[TEXTO SELECCIONADO]
Hemos escuchado el texto bíblico que este año guía la reflexión en la
Semana de oración para la unidad de los cristianos, que se celebra del
18 al 25 de enero: esta semana. Tal pasaje de la Primera Carta de san
Pedro ha sido elegido por un grupo ecuménico de Letonia, encargado por
el Consejo ecuménico de las Iglesias y por el Consejo pontificio para la
promoción de la unidad de los cristianos.
En el centro de la catedral luterana de Riga hay una pila bautismal
del siglo XII, el tiempo en que Letonia fue evangelizada por san
Meinardo. Esa fuente es un signo elocuente de un sólo origen de la fe
reconocida por todos los cristianos de Letonia, católicos, luteranos y
ortodoxos. Este origen es nuestro Bautismo común. El Concilio Vaticano
II afirma que «el Bautismo, por tanto, constituye un poderoso vínculo
sacramental de unidad entre todos los que con él se han regenerado» (Unitatis redintegratio,
22). La primera Carta de Pedro está dirigida a la primera generación de
cristianos para hacerlos conscientes del don recibido con el Bautismo y
de las exigencias que este comporta. También nosotros, en esta Semana
de oración, estamos invitados a redescubrir todo esto, y a hacerlo
juntos, yendo más allá de nuestras divisiones.
En primer lugar, compartir el Bautismo significa que todos somos
pecadores y tenemos necesidad de ser salvados, redimidos, liberados del
mal. Este es el aspecto negativo, que la primera Carta de Pedro llama
«tinieblas» cuando dice: «[Dios] los ha llamado fuera de las tinieblas
para conducirlos a su luz maravillosa». Esta es la experiencia de la
muerte, que Cristo ha hecho propia, y que es simbolizada en el Bautismo
al ser sumergidos en el agua, y a la cual sigue el resurgir, símbolo de
la resurrección a la nueva vida en Cristo. Cuando nosotros cristianos
decimos que compartimos un solo Bautismo, afirmamos que todos nosotros
—católicos, protestantes y ortodoxos— compartimos la experiencia de
estar llamados de las despiadadas y alienantes tinieblas al encuentro
con el Dios vivo, lleno de misericordia. Todos, de hecho,
desgraciadamente, experimentamos el egoísmo, que genera división,
cerrazón, desprecio. Volver a partir del Bautismo quiere decir
reencontrar la fuente de la misericordia, fuente de esperanza para
todos, porque ninguno está excluido de la misericordia de Dios.
[/TEXTO SELECCIONADO]
[DATOS PROPORCIONADOS]
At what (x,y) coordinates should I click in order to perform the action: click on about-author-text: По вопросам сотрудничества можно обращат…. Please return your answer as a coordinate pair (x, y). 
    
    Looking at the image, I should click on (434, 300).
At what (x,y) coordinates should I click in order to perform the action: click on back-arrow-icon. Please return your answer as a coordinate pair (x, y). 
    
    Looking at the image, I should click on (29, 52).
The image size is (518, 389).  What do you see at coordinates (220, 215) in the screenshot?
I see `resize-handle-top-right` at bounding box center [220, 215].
[/DATOS PROPORCIONADOS]
[DATOS PROPORCIONADOS]
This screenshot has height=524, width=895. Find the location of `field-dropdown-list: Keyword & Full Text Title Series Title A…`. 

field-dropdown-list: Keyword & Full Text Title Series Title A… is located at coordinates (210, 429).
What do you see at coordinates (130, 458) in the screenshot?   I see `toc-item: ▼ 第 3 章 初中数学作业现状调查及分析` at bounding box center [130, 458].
[/DATOS PROPORCIONADOS]
• INSTRUCCIÓN
Continúa el texto sobre el Bautismo y la unidad de los cristianos a partir de su última oración.

• ESPACIO DE RESPUESTA
Compartir esta gracia crea un vínculo indisoluble entre nosotros los
cristianos, así que, en virtud del Bautismo, podemos considerarnos todos
realmente hermanos. Somos realmente pueblo santo de Dios, aun si, a
causa de nuestros pecados, no somos todavía un pueblo plenamente unido.
La misericordia de Dios, que actúa en el Bautismo, es más fuerte que
nuestras divisiones. En la medida en que acogemos la gracia de la
misericordia, nos volvemos cada vez más plenamente pueblo de Dios, y
también llegamos a ser capaces de anunciar a todos sus obras
maravillosas, precisamente a partir de un sencillo y fraterno testimonio
de unidad. Nosotros cristianos podemos anunciar a todos la fuerza del
Evangelio comprometiéndonos a compartir las obras de misericordia
corporales y espirituales. Este es un testimonio concreto de unidad
entre nosotros cristianos: protestantes, ortodoxos y católicos.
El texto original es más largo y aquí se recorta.